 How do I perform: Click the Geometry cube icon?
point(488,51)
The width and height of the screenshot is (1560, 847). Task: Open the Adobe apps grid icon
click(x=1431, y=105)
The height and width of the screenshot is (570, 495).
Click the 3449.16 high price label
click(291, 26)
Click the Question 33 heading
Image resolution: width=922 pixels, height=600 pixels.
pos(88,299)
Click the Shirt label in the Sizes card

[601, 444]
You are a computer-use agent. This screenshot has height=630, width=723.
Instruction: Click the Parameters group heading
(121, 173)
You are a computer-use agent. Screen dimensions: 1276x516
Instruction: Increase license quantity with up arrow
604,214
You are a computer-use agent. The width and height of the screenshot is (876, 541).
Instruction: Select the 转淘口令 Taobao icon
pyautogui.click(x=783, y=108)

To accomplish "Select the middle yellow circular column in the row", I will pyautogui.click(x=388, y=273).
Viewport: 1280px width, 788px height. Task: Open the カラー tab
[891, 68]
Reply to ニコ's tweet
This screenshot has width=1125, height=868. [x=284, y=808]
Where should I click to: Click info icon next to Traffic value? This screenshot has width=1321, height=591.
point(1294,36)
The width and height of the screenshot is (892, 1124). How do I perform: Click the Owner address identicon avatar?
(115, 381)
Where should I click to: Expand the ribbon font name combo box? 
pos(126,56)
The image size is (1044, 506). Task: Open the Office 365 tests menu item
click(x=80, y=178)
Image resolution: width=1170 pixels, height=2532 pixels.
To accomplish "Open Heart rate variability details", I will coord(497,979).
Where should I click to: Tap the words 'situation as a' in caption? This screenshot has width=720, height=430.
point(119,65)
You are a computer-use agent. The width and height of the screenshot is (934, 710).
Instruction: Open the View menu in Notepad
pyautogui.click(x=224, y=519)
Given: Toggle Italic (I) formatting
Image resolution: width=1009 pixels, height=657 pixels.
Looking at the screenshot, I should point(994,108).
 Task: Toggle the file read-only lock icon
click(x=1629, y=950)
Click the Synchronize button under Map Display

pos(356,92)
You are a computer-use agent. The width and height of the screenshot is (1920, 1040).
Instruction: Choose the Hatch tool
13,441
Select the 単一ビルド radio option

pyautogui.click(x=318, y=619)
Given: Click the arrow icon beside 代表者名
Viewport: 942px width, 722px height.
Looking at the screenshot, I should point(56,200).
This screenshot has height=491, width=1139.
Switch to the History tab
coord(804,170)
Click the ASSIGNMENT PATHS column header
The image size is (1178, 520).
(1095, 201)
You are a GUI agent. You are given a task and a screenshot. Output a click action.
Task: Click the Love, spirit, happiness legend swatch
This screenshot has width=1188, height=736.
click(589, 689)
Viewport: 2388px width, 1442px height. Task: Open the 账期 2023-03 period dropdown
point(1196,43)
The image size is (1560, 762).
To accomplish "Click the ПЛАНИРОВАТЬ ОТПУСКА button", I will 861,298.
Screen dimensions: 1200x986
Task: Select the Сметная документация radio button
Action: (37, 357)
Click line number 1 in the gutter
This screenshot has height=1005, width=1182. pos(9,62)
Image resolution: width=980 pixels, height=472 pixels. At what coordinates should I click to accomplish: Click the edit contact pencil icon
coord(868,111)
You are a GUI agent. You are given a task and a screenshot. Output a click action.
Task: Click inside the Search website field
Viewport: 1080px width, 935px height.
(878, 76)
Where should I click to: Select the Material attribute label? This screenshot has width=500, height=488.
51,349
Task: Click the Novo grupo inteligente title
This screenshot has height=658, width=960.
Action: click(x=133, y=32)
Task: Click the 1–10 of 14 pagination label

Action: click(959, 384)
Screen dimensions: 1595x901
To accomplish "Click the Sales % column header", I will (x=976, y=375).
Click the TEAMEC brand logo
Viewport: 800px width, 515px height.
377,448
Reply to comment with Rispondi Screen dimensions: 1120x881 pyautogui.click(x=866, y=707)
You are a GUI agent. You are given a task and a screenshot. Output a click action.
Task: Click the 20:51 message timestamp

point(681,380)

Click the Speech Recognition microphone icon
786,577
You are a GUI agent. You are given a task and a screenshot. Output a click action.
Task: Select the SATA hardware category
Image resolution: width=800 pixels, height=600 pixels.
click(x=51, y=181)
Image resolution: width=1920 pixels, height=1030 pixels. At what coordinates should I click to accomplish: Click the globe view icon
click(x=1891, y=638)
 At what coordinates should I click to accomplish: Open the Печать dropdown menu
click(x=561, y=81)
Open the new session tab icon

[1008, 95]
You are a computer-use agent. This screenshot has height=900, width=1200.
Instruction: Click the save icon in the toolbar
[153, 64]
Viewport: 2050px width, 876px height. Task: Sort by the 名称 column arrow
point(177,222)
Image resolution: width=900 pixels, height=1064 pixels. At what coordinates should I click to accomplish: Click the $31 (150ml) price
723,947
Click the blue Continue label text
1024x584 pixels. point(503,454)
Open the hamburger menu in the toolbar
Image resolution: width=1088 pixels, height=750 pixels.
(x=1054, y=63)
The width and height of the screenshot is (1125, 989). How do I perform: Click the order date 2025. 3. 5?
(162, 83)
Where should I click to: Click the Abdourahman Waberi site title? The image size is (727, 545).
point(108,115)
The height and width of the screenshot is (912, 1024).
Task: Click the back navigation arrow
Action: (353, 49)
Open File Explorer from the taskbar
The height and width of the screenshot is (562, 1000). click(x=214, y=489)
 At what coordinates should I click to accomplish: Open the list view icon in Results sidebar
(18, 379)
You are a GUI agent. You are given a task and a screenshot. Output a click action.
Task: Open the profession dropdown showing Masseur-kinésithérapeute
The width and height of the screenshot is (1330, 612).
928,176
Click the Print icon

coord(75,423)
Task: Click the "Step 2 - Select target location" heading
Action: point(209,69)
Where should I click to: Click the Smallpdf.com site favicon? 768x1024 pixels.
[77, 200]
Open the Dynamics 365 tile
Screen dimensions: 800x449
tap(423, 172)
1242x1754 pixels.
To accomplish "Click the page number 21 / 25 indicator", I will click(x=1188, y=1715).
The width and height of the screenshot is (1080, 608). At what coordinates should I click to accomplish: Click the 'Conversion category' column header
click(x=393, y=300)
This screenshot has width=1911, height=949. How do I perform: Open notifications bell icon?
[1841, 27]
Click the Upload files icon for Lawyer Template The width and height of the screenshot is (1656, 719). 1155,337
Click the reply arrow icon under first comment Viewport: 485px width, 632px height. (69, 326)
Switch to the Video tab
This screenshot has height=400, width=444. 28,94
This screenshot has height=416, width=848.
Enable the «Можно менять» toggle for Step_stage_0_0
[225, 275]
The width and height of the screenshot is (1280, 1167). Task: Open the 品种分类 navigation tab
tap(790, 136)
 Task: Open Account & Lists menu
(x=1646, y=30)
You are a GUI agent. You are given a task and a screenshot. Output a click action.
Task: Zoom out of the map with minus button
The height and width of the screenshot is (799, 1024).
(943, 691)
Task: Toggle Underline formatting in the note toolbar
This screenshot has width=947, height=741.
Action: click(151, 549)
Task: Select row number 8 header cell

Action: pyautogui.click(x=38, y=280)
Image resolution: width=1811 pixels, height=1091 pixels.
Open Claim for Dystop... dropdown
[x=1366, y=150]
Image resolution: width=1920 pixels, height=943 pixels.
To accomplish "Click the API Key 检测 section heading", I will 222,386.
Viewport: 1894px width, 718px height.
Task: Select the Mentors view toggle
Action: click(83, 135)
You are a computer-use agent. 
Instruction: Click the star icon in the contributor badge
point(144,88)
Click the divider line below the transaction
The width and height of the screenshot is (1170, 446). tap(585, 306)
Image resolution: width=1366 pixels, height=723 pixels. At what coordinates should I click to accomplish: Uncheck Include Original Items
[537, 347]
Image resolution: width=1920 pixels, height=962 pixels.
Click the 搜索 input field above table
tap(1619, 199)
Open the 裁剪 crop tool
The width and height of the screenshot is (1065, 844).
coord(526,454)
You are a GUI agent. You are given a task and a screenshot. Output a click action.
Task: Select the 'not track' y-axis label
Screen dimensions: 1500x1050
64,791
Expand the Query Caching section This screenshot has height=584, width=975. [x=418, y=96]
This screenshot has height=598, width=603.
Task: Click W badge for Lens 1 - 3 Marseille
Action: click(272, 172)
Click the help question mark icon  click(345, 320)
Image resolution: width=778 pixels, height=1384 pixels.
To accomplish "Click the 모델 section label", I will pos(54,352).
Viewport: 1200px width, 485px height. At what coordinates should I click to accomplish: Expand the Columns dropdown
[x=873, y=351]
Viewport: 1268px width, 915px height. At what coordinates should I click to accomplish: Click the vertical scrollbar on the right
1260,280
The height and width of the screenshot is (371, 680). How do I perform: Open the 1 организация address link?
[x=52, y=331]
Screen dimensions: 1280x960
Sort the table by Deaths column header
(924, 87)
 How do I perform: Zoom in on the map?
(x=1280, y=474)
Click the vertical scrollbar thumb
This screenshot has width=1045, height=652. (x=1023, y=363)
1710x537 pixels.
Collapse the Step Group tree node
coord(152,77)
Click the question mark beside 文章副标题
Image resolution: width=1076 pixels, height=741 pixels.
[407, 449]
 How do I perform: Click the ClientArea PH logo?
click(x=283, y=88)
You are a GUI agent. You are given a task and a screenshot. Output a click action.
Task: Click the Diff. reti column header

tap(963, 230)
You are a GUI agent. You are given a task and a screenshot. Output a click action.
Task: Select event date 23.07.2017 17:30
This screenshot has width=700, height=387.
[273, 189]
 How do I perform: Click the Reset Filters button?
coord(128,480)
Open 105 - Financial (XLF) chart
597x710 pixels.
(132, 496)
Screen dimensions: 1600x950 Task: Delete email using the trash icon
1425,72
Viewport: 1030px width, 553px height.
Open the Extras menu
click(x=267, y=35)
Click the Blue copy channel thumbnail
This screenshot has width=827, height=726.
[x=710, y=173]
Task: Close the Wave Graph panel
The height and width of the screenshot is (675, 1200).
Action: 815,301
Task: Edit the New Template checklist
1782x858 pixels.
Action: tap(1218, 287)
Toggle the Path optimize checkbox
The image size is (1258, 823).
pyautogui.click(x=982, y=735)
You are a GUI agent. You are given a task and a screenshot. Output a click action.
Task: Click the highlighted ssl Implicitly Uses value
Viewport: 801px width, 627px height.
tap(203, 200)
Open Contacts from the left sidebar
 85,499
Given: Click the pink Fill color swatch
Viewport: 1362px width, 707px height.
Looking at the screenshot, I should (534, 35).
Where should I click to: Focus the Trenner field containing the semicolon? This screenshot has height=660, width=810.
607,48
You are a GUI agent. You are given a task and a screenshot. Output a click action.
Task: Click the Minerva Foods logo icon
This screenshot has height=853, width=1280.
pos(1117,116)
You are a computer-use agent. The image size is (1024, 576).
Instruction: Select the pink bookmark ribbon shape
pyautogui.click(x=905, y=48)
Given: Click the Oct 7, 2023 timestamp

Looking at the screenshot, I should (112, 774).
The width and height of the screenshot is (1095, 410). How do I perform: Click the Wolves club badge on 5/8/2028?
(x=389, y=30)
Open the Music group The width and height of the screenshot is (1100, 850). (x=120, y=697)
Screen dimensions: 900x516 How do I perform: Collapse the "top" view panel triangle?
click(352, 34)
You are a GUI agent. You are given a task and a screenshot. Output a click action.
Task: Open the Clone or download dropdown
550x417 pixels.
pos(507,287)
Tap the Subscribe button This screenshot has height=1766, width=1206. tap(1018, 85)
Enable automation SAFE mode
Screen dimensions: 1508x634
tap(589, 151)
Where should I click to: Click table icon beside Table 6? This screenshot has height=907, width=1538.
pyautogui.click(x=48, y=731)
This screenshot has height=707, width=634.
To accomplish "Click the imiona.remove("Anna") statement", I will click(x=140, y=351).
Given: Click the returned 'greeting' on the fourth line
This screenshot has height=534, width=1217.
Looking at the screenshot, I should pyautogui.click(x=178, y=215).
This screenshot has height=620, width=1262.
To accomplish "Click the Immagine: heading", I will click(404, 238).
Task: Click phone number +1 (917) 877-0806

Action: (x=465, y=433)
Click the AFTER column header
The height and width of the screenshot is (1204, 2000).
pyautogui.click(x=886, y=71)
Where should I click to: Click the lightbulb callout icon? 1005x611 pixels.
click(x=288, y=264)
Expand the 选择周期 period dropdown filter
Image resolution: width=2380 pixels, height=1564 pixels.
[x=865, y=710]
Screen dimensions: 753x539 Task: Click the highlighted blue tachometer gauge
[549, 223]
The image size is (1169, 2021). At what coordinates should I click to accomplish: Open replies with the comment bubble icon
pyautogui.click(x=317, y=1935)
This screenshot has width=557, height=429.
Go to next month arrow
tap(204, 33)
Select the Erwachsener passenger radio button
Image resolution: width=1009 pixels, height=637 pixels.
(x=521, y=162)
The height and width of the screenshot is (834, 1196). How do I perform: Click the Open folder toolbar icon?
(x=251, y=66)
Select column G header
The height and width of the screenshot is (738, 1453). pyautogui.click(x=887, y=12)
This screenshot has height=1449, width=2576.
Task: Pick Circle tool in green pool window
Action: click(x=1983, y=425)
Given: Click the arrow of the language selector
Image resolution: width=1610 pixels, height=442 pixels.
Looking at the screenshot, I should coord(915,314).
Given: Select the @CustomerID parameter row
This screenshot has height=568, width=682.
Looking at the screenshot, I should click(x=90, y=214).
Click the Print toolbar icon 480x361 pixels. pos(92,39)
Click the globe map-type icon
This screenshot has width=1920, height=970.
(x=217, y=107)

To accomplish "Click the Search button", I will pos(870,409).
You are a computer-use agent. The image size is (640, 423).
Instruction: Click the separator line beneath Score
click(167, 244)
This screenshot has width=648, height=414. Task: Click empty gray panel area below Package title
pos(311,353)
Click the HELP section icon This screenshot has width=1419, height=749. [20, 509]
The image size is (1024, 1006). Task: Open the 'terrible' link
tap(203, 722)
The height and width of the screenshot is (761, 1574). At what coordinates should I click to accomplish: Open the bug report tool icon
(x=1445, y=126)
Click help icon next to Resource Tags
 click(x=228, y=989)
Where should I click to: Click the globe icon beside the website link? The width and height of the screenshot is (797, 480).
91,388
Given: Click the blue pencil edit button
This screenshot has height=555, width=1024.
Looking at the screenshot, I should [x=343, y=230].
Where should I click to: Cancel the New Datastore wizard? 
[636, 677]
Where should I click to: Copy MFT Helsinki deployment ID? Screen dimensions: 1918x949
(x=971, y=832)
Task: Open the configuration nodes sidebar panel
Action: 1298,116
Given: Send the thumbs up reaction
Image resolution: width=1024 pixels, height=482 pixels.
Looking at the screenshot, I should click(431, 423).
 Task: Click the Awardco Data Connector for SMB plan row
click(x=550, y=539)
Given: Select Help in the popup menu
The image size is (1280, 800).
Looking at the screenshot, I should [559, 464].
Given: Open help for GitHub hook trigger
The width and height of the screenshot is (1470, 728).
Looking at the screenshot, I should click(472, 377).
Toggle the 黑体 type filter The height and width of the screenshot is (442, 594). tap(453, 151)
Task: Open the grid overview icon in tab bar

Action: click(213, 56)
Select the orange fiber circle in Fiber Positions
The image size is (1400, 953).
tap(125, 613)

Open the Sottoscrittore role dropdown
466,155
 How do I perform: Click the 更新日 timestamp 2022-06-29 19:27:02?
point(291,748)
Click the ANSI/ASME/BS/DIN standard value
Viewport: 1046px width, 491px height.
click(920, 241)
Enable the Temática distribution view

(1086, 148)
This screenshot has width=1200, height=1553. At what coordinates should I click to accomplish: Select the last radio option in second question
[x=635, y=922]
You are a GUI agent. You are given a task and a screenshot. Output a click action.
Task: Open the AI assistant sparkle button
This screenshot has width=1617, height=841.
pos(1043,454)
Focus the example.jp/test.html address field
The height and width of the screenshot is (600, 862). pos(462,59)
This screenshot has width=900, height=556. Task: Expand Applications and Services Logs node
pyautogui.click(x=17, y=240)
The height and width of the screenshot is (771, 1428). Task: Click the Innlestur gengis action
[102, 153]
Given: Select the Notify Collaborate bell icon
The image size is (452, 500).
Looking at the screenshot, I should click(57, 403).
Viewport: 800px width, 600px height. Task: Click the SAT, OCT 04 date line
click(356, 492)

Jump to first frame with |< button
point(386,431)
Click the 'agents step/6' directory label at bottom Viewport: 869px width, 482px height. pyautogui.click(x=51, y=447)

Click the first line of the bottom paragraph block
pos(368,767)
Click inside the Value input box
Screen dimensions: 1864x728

- _REQUIREMENT_: Within the material above, extract exactly the lines that start at the line containing "Task: Click the Love, spirit, happiness" and stop after the line containing "Task: Click the Novo grupo inteligente title", and only those.

- _PROBLEM SOLUTION_:
Task: Click the Love, spirit, happiness legend swatch
This screenshot has width=1188, height=736.
click(589, 689)
Viewport: 2388px width, 1442px height. Task: Open the 账期 2023-03 period dropdown
point(1196,43)
The image size is (1560, 762).
To accomplish "Click the ПЛАНИРОВАТЬ ОТПУСКА button", I will 861,298.
Screen dimensions: 1200x986
Task: Select the Сметная документация radio button
Action: (37, 357)
Click line number 1 in the gutter
This screenshot has height=1005, width=1182. pos(9,62)
Image resolution: width=980 pixels, height=472 pixels. At what coordinates should I click to accomplish: Click the edit contact pencil icon
coord(868,111)
You are a GUI agent. You are given a task and a screenshot. Output a click action.
Task: Click inside the Search website field
Viewport: 1080px width, 935px height.
(878, 76)
Where should I click to: Select the Material attribute label? This screenshot has width=500, height=488.
51,349
Task: Click the Novo grupo inteligente title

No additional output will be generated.